State of the art ai & every workload accelerated（圖片來源: Big Data, Ai and Data Analytics During Pandemic）

MegaMolBART

這是 NVIDIA 與阿斯特捷利康（AstraZeneca）合作開發的用來探索化學結構模型，它是基於阿斯特捷利康的 MolBART Transformer 模型基礎上，利用 NVIDIA 的 Megatron 框架，與 ZINC-15 資料庫，在超級運算基礎設施上達成大量橫向擴展的訓練。

說到 Megatron 就想到密卡登 XDDD

密卡登（圖片來源: ETtoday新聞雲）

模型架構

MegaMolBART 是採用 BART（Bidirectional and Auto-Regressive Transformer） 模型。

BART 常用於翻譯或對話問題，是一種 Seq2Seq Transformer 結構的預訓練模型。在 Transformer 模型中會分成 Encoder 和 Decoder 兩部分。不同於 Bert 僅用 Encoder、GPT 僅用 Decoder，在 BART 中會同時使用 Encoder-Decoder 結構，當然也能從個別的 embeddings 提取出可用的特徵。

Seq2Seq Transformer 預期可用於生物、圖像、NLP、化學…等領域，而 MegaMolBART 就是一個用於化學領域的模型。

在應用上，MegaMolBART 也是發揮了 Transformer 的特性，除了 Encoder-Decoder 結構的組合使用生成新分子或反應物，也可以單獨使用 Encoder 的 embeddings 可以用作預測模型的特徵。下面這張圖是在說訓練時，所採用的訓練項目與遮罩狀況，不過放在這邊應該也算適合？

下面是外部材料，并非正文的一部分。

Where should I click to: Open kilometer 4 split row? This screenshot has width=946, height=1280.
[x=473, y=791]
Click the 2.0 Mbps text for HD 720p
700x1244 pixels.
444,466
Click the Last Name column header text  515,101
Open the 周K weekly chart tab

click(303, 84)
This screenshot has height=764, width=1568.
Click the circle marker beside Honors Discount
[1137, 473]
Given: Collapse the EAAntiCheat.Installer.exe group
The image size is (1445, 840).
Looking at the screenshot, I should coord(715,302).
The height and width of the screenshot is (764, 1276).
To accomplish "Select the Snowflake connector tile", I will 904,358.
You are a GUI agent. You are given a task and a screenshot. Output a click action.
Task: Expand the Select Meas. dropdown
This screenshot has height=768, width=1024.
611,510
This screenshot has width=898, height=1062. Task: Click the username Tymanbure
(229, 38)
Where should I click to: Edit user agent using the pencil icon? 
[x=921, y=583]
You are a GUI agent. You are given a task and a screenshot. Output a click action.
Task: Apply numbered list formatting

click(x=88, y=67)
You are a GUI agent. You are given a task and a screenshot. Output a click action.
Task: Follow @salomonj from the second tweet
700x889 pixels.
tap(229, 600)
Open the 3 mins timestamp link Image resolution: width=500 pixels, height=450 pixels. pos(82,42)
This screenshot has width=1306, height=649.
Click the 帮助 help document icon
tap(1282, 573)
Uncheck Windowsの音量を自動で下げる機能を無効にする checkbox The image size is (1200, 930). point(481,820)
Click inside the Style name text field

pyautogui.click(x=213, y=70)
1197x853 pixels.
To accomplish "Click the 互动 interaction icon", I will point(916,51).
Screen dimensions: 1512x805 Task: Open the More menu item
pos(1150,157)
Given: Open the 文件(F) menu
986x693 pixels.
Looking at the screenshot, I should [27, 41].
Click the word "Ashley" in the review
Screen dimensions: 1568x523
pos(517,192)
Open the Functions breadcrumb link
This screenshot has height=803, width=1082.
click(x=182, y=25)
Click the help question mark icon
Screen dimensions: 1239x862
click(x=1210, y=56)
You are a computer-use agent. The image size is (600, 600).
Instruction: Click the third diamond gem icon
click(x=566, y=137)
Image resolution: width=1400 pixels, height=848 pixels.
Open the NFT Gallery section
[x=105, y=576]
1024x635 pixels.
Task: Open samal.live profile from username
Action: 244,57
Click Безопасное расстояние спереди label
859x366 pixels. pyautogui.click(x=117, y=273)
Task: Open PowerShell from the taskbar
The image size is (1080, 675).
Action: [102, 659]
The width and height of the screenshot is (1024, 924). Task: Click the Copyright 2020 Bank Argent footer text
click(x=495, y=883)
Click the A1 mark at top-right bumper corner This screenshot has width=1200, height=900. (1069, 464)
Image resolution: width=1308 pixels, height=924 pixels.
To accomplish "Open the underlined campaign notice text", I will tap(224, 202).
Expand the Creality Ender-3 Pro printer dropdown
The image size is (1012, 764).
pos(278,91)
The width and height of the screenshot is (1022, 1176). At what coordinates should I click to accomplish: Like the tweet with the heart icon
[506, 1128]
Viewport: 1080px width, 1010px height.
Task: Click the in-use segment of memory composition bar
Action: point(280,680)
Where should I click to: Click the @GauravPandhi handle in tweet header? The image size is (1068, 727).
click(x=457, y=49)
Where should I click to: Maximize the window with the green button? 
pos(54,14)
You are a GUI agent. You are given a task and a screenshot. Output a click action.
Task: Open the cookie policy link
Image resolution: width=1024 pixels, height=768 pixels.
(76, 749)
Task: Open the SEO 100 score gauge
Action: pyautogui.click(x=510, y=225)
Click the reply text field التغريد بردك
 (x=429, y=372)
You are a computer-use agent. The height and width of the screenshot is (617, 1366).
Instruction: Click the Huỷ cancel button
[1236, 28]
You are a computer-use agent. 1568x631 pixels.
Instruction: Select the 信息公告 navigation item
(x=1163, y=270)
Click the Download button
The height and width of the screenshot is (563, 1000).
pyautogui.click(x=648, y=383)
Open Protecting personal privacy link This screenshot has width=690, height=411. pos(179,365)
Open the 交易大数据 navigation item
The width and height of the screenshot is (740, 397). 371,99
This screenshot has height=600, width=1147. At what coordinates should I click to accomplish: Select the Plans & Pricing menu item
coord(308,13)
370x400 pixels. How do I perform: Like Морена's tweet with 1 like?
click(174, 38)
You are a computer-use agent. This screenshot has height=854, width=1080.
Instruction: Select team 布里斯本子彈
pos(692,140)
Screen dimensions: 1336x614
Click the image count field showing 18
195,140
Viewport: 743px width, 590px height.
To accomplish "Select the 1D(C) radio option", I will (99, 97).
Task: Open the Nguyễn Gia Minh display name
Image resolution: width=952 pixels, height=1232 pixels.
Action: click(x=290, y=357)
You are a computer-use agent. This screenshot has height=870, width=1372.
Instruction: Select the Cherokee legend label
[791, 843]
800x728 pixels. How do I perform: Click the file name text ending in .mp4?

Chemformer（圖片來源: Chemformer: A Pre-Trained Transformer for Computational Chemistry.）

網路架構

整個網路架構我這邊就不細究，如果有興趣的可以去看看：

MegaMolBART Structure

訓練與資料集

訓練集	ZINC-15 （將近 10 億個分子）
訓練時間	在 32 個 V100 GPU（4 個節點 x 8 個 GPU）上進行了分散式訓練訓練，大約 610,000 次迭代（約 24 小時）
輸入	SMILES 化學式 (max_len=512)
輸出	SMILES 化學式 or embeding 的一維向量

⎚ SMILES 化學式 😊

我其實在一開始有點想不透，是要怎麼把化學式給餵進去模型？用結構式的話，它很明顯不是字串；寫成分子式或實驗式的話，那就無法表明分子的結構；示性式的話，倒是有可能，但印象中它超長，我懷疑 input size 會不夠用。

化學式（圖片來源: 科學的家庭教師）

阿，我忘了還有電子式這東西，高中畢業後都還給老師了 XDDD 不過沒差啦，在計算化學中，有另外有一套可用單行字符描述化合物的空間立體結構的表示法 - SMILES（Simplified Molecular Input Line Entry System）

在 SMILES 化學式中，一般是以原子符號、化學鍵及標記支鏈所需的括號所構成。在撰寫化學式是以碳原子為組成主體，再經由斷環…等前處理後，依照固定方向尋訪書寫而成。雖然在書寫 SMILES 化學式時，並不記錄三維結構的具體坐標位置，但這些資訊可以透過化學鍵間的夾角反推而得。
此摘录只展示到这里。